◆ Stored dataset items:
*** Block opens ***

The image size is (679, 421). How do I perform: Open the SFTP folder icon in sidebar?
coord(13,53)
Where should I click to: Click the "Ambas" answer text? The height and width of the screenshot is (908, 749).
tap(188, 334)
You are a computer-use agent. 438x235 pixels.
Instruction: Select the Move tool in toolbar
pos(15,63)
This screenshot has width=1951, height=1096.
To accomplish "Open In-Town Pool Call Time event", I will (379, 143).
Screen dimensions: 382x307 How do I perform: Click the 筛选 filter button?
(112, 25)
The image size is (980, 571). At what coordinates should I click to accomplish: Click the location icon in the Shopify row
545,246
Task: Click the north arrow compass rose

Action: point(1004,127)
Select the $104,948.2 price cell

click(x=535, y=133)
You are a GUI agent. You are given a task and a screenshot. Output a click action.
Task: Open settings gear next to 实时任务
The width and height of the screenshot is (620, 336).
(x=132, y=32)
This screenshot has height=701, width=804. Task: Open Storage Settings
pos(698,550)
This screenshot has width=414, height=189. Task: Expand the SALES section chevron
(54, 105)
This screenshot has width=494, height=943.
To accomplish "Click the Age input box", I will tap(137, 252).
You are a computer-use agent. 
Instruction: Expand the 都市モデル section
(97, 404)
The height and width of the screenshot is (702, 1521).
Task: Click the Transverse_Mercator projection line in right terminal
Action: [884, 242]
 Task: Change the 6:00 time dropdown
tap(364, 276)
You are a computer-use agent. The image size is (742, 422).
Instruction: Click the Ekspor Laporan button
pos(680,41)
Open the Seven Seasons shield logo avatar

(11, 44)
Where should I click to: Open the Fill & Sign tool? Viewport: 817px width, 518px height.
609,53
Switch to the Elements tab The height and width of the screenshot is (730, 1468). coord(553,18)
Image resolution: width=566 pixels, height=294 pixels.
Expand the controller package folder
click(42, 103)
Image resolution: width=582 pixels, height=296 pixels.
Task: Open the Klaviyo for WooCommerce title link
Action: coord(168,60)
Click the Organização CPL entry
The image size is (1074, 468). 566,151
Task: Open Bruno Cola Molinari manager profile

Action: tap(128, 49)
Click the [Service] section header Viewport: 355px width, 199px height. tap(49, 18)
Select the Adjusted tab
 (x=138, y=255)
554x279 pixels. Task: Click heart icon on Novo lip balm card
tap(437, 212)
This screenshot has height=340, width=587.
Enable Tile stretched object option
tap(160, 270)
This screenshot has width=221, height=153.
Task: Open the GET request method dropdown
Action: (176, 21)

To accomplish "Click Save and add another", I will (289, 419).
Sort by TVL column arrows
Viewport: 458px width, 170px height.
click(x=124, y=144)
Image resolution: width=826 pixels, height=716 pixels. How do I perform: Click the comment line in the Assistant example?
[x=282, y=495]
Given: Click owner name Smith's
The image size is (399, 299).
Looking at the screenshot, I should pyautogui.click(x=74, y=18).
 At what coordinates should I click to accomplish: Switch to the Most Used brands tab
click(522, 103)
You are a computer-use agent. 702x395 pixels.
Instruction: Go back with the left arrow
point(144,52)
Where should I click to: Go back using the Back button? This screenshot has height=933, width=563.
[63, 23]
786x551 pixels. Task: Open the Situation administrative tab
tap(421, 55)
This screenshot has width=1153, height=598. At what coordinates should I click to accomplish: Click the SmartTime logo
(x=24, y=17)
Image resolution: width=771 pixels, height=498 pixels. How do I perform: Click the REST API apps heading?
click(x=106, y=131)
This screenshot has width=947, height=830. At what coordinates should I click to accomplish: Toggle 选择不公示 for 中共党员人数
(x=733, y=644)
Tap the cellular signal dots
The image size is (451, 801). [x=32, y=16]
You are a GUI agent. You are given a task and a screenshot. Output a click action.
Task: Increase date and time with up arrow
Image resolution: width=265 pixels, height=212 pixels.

*** Block closes ***

◆ Work order: Please return every line of the records above that contains the word "computer".

◆ Solution to this exercise:
You are a computer-use agent. 438x235 pixels.
You are a computer-use agent. 
You are a computer-use agent. The image size is (742, 422).
You are a computer-use agent. 702x395 pixels.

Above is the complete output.